* [Work instruction]: This task calls for copying every line of the records that includes the word "label".

Saved entries:

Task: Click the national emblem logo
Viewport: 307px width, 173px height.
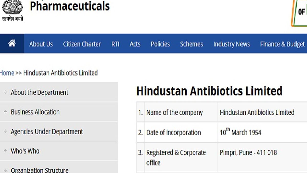Action: click(x=12, y=10)
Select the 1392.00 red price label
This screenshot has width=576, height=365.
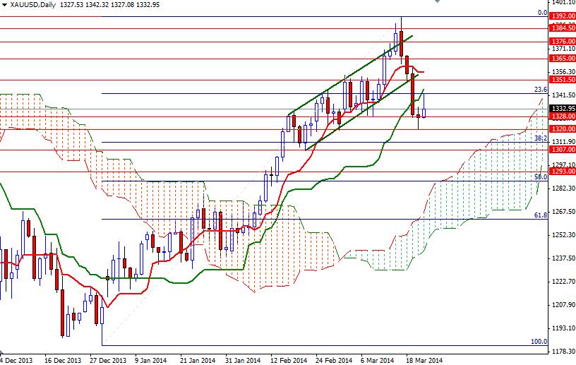[562, 16]
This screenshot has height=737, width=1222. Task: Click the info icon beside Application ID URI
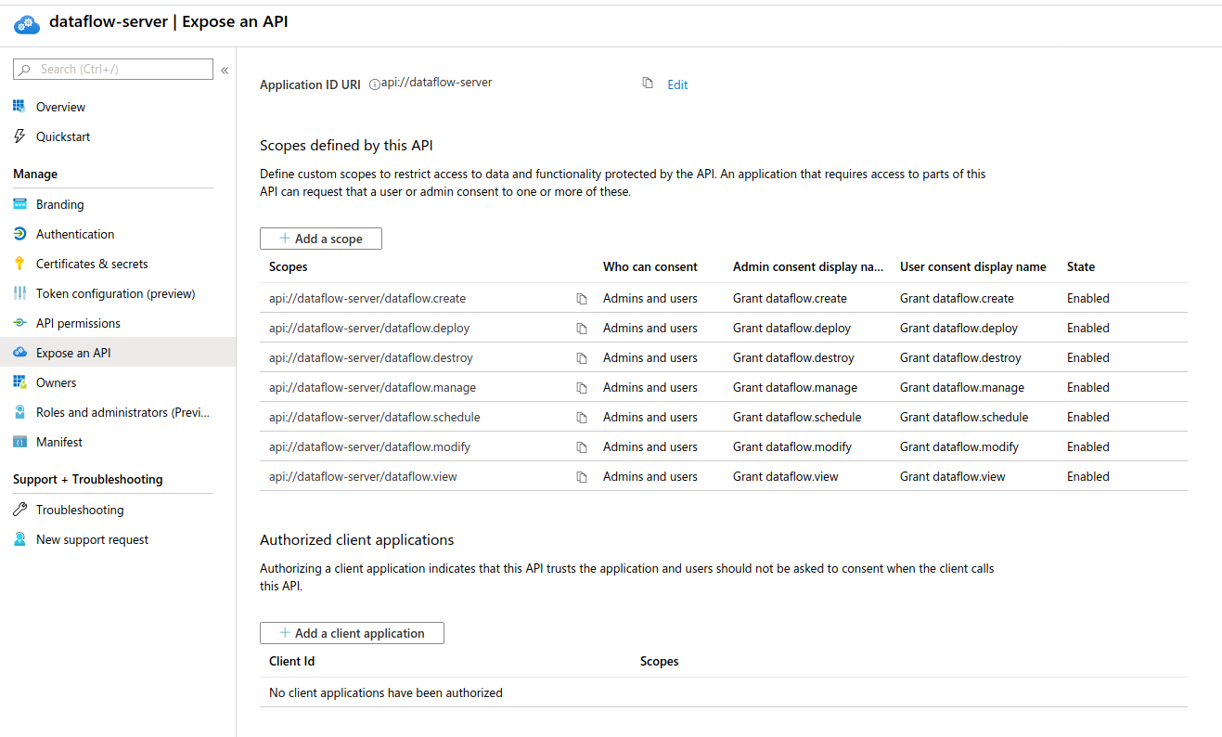377,82
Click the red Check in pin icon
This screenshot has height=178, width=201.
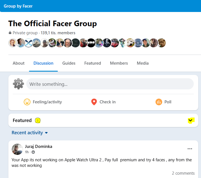(94, 102)
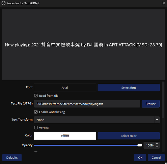
Task: Confirm with the OK button
Action: coord(140,157)
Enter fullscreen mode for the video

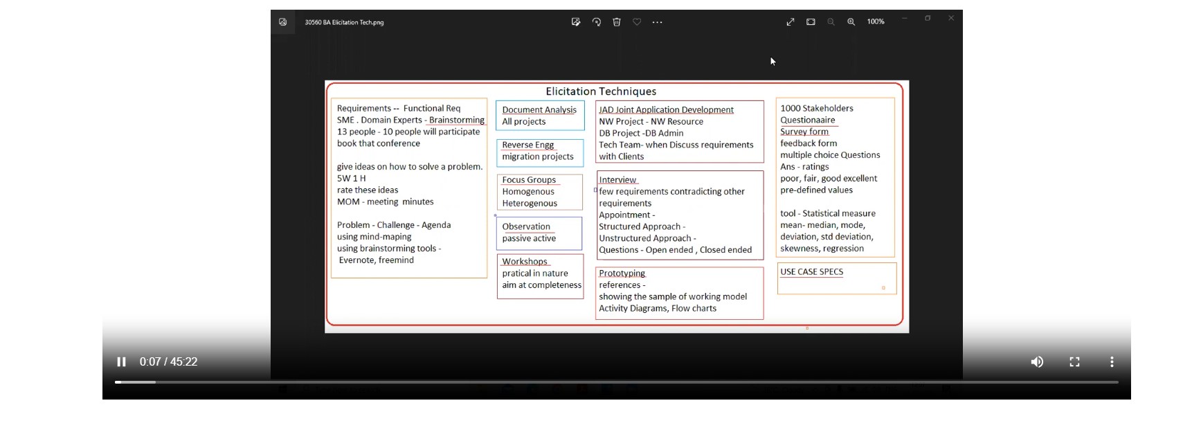pyautogui.click(x=1074, y=362)
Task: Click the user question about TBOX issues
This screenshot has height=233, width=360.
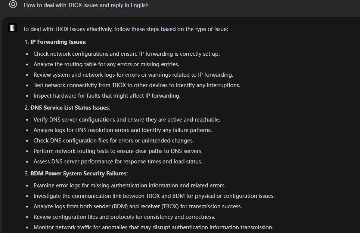Action: coord(86,5)
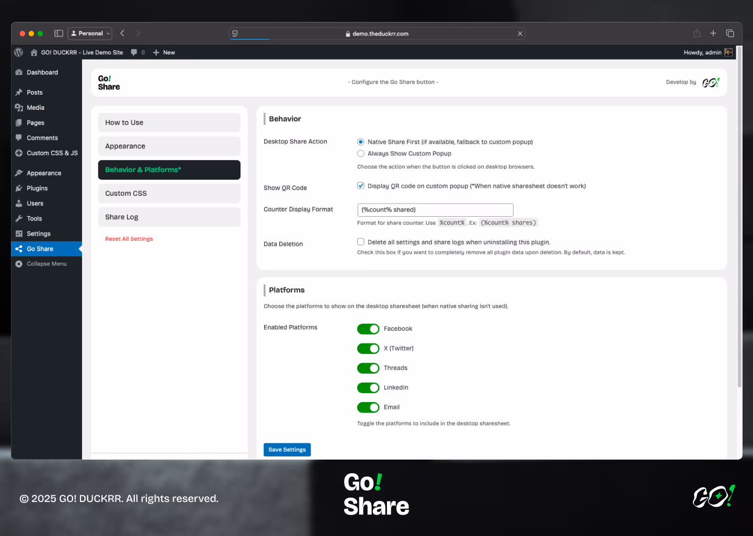
Task: Go back using the browser back arrow
Action: [x=122, y=34]
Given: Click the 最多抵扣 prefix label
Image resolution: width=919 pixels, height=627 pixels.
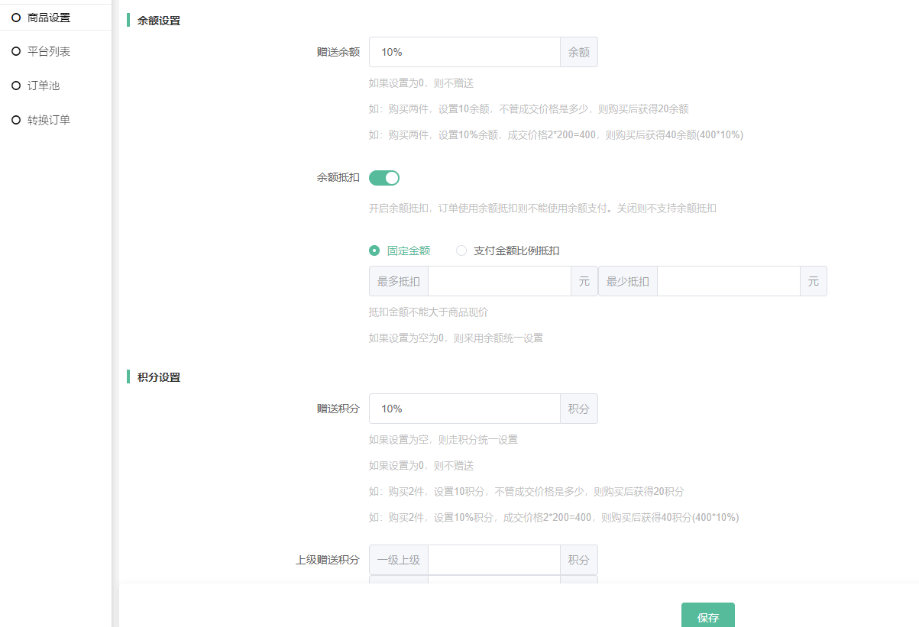Looking at the screenshot, I should coord(399,281).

* [Finished exercise]:
Select the 1392.00 red price label
Given: Click the 最多抵扣 prefix label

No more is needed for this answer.